If you want to see the first three installments of my painting efforts this month, check out my previous postings ‘More fun with watercolor‘, ‘World Watercolor Month 2020—part 2 ,’ and World Watercolor Month 2020—part 3.’ This fourth installment highlights my painting efforts of the past six days in reverse chronological order.

The prompt for 22 July was “valuable.” I decided to depict nature in a landscape done entirely in Payne’s Gray, because during this time of quarantine, nature has been a refuge for me, of inestimable value for my peace of mind. There is no particular significance to the color—I imply liked the idea of using a single color and focusing on values.

The prompt for 21 July was “organic.” When I thought of the word organics, all I could think of was fruits, vegetables, and fertilizer, none of which I wanted to paint. Instead I painted an “organic” landscape with no man-made objects in it. As you can see, all of the objects were stylized as I experimented with a different shape and brush strokes for pine trees.

The prompt for 20 July was “wiggle.”  I decided to do a little painting of a Northern Water Snake that I photographed swimming in the shallow water of the Potomac River earlier this year. The color and pattern is not quite realistic, but I like the way that I captured the snake’s undulation.

The prompt for 19 July was “favorite scent.” I love the smell of pine trees, so I tried to paint a mountain scene with pine trees in the mist after watching a YouTube tutorial by Grant Fuller. My version seems to have an almost Asian feel to it that I really like. This is probably my favorite painting of this little group.

The prompt for 18 July was “soft.” It’s a bit of a stretch, but I like to think the two little sumi-e style birds that I painted have soft feathers on their tummies and are soft-spoken. The birds look a little cartoonish, but I like the way that they seem to be engaged in a conversation.

The prompt for 17 July was “spontaneous.” After watching some YouTube videos about painting loose landscapes, I decided to try an imaginary landscape without any reference photo. I had no idea what my result would look like and used techniques that included applying some of the paint with a palette knife, which explains the brilliant splotch of ultramarine blue in the middle of the painting. I like the colors and the feel of the painting and like to imagine that it is a lake in the crater of an inactive volcano, but you may well see something different.

As I look over these six paintings, I realize that I have used no bright colors at all—it seems that everything is blue, gray, or brown. That definitely was not intentional. Perhaps I will try to brighten things up a bit for the next installment as I push on towards the goal of trying to paint each day in July.

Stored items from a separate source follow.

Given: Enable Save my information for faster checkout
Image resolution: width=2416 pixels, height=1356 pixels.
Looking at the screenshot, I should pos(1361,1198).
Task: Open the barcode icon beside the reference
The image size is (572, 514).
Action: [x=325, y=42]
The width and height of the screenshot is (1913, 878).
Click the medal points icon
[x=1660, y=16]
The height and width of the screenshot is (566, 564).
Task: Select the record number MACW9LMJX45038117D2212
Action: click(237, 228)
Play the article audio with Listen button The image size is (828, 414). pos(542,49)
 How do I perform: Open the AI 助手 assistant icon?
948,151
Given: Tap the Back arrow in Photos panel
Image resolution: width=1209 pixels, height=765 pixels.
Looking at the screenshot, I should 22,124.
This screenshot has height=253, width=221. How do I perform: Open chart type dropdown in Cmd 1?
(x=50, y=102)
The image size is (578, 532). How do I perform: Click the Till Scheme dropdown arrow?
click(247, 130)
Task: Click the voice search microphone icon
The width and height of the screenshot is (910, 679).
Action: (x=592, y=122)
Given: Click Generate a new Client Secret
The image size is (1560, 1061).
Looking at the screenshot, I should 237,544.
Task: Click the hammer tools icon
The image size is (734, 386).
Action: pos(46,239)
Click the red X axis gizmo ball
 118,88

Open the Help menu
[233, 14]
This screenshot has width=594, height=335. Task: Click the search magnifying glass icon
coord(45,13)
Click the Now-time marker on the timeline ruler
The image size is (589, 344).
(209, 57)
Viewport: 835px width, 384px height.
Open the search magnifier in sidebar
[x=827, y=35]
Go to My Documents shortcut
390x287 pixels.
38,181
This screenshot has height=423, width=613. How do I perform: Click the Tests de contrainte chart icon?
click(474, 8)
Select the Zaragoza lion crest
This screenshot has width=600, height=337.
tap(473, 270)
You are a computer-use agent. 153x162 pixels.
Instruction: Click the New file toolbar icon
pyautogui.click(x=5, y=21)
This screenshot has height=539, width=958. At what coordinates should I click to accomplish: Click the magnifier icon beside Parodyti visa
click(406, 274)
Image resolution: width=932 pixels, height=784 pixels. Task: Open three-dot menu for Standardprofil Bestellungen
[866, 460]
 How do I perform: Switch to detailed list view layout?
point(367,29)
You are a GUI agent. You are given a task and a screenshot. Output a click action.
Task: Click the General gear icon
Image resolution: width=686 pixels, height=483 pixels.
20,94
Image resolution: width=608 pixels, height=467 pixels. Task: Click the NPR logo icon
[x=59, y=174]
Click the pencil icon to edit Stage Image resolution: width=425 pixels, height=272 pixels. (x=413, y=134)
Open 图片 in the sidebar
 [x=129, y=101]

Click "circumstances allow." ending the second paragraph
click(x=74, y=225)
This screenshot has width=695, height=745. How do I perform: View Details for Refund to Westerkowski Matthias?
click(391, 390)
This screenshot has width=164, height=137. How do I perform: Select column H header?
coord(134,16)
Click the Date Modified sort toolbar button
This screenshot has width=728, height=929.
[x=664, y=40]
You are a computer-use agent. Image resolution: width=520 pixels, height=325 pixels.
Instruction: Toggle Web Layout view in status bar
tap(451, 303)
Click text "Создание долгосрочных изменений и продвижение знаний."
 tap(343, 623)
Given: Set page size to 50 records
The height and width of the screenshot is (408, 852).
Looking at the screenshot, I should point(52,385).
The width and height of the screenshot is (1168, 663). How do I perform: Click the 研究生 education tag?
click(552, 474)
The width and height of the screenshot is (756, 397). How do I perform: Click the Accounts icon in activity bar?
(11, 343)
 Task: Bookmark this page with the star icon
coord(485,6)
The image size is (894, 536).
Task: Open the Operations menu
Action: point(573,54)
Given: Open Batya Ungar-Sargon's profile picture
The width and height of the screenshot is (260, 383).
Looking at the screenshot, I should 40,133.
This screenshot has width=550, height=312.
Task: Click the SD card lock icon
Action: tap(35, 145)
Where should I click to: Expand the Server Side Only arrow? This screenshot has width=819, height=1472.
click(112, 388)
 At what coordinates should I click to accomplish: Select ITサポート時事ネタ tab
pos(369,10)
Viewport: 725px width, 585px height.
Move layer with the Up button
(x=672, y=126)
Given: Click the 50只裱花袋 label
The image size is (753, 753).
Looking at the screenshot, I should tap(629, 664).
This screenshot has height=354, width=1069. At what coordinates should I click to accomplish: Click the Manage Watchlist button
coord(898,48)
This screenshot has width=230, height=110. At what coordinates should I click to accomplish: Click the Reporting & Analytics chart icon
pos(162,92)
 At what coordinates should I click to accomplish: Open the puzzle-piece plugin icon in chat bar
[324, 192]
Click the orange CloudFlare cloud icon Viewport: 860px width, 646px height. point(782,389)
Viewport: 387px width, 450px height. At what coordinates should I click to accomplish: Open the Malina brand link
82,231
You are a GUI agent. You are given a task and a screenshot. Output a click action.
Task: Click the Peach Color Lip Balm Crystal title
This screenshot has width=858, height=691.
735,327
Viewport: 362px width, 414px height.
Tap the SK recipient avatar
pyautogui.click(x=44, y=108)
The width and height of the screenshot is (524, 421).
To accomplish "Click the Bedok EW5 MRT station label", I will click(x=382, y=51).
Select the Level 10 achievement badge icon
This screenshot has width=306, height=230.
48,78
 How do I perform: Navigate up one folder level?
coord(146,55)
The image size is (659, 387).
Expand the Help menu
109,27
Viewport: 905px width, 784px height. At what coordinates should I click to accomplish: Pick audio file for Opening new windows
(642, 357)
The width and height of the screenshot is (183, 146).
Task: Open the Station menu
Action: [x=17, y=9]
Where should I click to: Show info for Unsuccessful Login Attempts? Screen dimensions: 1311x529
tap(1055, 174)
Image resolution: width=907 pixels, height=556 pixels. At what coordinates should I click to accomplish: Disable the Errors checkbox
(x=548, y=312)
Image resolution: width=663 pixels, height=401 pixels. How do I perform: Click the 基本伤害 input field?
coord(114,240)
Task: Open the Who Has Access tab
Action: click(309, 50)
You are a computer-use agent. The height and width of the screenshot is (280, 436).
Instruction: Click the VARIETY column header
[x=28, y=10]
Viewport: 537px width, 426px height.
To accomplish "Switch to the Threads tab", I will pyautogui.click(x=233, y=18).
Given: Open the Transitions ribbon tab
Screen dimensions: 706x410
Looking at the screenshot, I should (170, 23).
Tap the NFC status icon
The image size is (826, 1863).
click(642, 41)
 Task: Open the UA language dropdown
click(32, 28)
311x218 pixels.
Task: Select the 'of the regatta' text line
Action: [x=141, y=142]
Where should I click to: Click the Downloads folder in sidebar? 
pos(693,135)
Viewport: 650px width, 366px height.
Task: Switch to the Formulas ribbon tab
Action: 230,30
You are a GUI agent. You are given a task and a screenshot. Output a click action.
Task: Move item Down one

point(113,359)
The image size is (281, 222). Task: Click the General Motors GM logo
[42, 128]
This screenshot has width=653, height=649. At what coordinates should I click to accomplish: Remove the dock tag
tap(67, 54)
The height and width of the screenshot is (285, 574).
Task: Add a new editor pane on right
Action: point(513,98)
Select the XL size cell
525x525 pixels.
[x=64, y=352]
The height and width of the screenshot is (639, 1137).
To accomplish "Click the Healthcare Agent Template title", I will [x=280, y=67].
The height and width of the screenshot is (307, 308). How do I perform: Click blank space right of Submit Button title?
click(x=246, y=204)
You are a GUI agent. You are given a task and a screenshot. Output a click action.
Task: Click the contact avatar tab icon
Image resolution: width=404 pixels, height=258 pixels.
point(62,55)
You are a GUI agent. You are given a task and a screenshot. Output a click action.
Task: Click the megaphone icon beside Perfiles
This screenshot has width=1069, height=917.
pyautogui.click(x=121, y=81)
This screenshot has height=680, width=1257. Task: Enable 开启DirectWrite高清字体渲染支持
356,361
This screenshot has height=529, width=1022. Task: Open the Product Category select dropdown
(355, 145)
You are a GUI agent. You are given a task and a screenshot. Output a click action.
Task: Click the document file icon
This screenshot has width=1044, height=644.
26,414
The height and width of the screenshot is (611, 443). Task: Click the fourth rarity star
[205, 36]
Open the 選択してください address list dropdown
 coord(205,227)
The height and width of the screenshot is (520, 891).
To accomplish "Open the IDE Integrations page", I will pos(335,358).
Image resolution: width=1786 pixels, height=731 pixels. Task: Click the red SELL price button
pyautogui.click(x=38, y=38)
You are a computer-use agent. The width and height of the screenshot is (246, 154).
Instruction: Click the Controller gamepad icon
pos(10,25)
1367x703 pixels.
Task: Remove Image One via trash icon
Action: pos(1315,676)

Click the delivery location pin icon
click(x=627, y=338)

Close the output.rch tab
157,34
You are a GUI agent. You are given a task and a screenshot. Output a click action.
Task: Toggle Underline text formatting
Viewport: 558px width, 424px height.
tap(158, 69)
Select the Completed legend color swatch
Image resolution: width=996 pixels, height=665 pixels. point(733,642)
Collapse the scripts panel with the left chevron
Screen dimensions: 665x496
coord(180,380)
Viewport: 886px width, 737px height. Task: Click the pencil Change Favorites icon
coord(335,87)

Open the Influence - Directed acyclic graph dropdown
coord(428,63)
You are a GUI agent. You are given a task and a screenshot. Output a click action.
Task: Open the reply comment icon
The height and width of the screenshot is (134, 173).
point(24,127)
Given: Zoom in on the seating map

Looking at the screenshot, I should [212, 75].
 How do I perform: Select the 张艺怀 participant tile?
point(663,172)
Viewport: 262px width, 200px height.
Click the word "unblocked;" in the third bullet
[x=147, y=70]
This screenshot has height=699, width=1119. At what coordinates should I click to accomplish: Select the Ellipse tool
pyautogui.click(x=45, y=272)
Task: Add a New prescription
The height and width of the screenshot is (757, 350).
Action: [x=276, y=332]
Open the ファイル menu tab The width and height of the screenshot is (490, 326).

Thanks again for your support and indulgence as I veer off my normal creative path.

If you want to learn more about World Watercolor Month, click on this link or go directly to doodlewash.com. In addition to raising awareness and interest about watercolor painting, World Watercolor Month raises support for The Dreaming Zebra Foundation, a charity providing support so that children and young adults are given an equal opportunity to explore and develop their creativity in the arts.

valuable

organic

wiggle

scent

soft

spontaneous

© Michael Q. Powell. All rights reserved.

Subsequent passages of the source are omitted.